GOAL:
Substitute "Directive" for every occurrence of "Instruction" in the records below, then write out all the records again with nothing else altered.

DATA SHOWN:
##########

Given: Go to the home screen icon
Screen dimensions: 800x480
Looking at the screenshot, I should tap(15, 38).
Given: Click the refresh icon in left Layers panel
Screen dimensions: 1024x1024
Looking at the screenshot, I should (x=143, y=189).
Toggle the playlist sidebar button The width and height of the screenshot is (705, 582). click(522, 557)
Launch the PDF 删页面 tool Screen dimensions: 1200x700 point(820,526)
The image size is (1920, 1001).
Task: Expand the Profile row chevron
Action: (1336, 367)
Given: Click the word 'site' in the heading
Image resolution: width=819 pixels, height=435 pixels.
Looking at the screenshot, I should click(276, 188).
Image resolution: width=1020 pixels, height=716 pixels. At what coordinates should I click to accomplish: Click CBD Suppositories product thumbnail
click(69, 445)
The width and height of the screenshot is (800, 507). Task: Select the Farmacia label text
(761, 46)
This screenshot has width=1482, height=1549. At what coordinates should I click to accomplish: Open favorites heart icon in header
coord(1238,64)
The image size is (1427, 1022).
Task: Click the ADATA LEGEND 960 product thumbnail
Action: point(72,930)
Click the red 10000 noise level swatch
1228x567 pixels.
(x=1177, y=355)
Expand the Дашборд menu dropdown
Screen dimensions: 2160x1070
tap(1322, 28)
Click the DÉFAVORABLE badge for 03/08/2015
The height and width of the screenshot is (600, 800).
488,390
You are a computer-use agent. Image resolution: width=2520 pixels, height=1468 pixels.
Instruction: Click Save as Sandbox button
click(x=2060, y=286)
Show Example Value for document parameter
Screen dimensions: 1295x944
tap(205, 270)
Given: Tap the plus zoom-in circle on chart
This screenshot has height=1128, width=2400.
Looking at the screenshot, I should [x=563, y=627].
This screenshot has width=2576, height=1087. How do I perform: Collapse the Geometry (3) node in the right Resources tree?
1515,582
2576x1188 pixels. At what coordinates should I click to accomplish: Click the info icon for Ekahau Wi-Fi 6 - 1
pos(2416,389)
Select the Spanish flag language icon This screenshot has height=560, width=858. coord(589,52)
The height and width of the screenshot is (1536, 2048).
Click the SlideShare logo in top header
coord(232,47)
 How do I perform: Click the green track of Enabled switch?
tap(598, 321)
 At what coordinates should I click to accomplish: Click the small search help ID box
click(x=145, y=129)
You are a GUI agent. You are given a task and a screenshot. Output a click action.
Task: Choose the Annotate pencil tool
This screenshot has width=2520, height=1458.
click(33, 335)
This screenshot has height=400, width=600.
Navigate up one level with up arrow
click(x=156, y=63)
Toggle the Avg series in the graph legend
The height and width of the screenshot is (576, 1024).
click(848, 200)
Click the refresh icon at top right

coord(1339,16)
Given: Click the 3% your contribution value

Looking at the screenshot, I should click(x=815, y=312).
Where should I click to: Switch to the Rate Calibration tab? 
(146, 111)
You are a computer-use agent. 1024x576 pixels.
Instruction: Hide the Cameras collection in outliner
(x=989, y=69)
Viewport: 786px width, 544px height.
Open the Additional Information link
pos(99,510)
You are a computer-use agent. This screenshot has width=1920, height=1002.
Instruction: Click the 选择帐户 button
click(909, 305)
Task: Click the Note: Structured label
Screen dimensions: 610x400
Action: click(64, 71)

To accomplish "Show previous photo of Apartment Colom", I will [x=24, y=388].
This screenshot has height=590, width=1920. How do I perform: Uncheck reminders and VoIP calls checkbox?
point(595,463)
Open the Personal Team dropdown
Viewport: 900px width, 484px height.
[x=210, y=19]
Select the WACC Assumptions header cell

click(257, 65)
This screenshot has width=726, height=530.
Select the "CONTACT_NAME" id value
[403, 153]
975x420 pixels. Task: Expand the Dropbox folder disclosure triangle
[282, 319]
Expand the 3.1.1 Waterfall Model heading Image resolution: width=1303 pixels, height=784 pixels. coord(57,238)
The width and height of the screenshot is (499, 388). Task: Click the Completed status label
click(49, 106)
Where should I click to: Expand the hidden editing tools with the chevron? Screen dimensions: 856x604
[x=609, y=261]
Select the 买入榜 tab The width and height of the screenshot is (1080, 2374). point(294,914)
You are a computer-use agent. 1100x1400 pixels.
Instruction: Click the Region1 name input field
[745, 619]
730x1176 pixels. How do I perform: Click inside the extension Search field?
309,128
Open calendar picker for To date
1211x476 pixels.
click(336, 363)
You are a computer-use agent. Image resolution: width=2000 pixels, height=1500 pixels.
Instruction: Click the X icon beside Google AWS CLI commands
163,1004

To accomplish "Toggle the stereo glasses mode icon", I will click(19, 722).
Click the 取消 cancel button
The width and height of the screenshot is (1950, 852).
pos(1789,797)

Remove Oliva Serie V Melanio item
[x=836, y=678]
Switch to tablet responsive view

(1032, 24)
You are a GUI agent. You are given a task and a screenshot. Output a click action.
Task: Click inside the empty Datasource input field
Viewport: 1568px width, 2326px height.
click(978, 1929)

##########

TASK OUTPUT:
Given: Go to the home screen icon
Screen dimensions: 800x480
Looking at the screenshot, I should tap(15, 38).
Given: Click the refresh icon in left Layers panel
Screen dimensions: 1024x1024
Looking at the screenshot, I should (x=143, y=189).
Toggle the playlist sidebar button The width and height of the screenshot is (705, 582). click(522, 557)
Launch the PDF 删页面 tool Screen dimensions: 1200x700 point(820,526)
The image size is (1920, 1001).
Task: Expand the Profile row chevron
Action: (1336, 367)
Given: Click the word 'site' in the heading
Image resolution: width=819 pixels, height=435 pixels.
Looking at the screenshot, I should click(276, 188).
Image resolution: width=1020 pixels, height=716 pixels. At what coordinates should I click to accomplish: Click CBD Suppositories product thumbnail
click(69, 445)
The width and height of the screenshot is (800, 507). Task: Select the Farmacia label text
(761, 46)
This screenshot has width=1482, height=1549. At what coordinates should I click to accomplish: Open favorites heart icon in header
coord(1238,64)
The image size is (1427, 1022).
Task: Click the ADATA LEGEND 960 product thumbnail
Action: point(72,930)
Click the red 10000 noise level swatch
1228x567 pixels.
(x=1177, y=355)
Expand the Дашборд menu dropdown
Screen dimensions: 2160x1070
tap(1322, 28)
Click the DÉFAVORABLE badge for 03/08/2015
The height and width of the screenshot is (600, 800).
488,390
You are a computer-use agent. Image resolution: width=2520 pixels, height=1468 pixels.
Directive: Click Save as Sandbox button
click(x=2060, y=286)
Show Example Value for document parameter
Screen dimensions: 1295x944
tap(205, 270)
Given: Tap the plus zoom-in circle on chart
This screenshot has height=1128, width=2400.
Looking at the screenshot, I should [x=563, y=627].
This screenshot has width=2576, height=1087. How do I perform: Collapse the Geometry (3) node in the right Resources tree?
1515,582
2576x1188 pixels. At what coordinates should I click to accomplish: Click the info icon for Ekahau Wi-Fi 6 - 1
pos(2416,389)
Select the Spanish flag language icon This screenshot has height=560, width=858. coord(589,52)
The height and width of the screenshot is (1536, 2048).
Click the SlideShare logo in top header
coord(232,47)
 How do I perform: Click the green track of Enabled switch?
tap(598, 321)
 At what coordinates should I click to accomplish: Click the small search help ID box
click(x=145, y=129)
You are a GUI agent. You are given a task and a screenshot. Output a click action.
Task: Choose the Annotate pencil tool
This screenshot has width=2520, height=1458.
click(33, 335)
This screenshot has height=400, width=600.
Navigate up one level with up arrow
click(x=156, y=63)
Toggle the Avg series in the graph legend
The height and width of the screenshot is (576, 1024).
click(848, 200)
Click the refresh icon at top right

coord(1339,16)
Given: Click the 3% your contribution value

Looking at the screenshot, I should click(x=815, y=312).
Where should I click to: Switch to the Rate Calibration tab? 
(146, 111)
You are a computer-use agent. 1024x576 pixels.
Directive: Hide the Cameras collection in outliner
(x=989, y=69)
Viewport: 786px width, 544px height.
Open the Additional Information link
pos(99,510)
You are a computer-use agent. This screenshot has width=1920, height=1002.
Directive: Click the 选择帐户 button
click(909, 305)
Task: Click the Note: Structured label
Screen dimensions: 610x400
Action: click(64, 71)

To accomplish "Show previous photo of Apartment Colom", I will [x=24, y=388].
This screenshot has height=590, width=1920. How do I perform: Uncheck reminders and VoIP calls checkbox?
point(595,463)
Open the Personal Team dropdown
Viewport: 900px width, 484px height.
[x=210, y=19]
Select the WACC Assumptions header cell

click(257, 65)
This screenshot has width=726, height=530.
Select the "CONTACT_NAME" id value
[403, 153]
975x420 pixels. Task: Expand the Dropbox folder disclosure triangle
[282, 319]
Expand the 3.1.1 Waterfall Model heading Image resolution: width=1303 pixels, height=784 pixels. coord(57,238)
The width and height of the screenshot is (499, 388). Task: Click the Completed status label
click(49, 106)
Where should I click to: Expand the hidden editing tools with the chevron? Screen dimensions: 856x604
[x=609, y=261]
Select the 买入榜 tab The width and height of the screenshot is (1080, 2374). point(294,914)
You are a computer-use agent. 1100x1400 pixels.
Directive: Click the Region1 name input field
[745, 619]
730x1176 pixels. How do I perform: Click inside the extension Search field?
309,128
Open calendar picker for To date
1211x476 pixels.
click(336, 363)
You are a computer-use agent. Image resolution: width=2000 pixels, height=1500 pixels.
Directive: Click the X icon beside Google AWS CLI commands
163,1004

To accomplish "Toggle the stereo glasses mode icon", I will click(19, 722).
Click the 取消 cancel button
The width and height of the screenshot is (1950, 852).
pos(1789,797)

Remove Oliva Serie V Melanio item
[x=836, y=678]
Switch to tablet responsive view

(1032, 24)
You are a GUI agent. You are given a task and a screenshot. Output a click action.
Task: Click inside the empty Datasource input field
Viewport: 1568px width, 2326px height.
click(978, 1929)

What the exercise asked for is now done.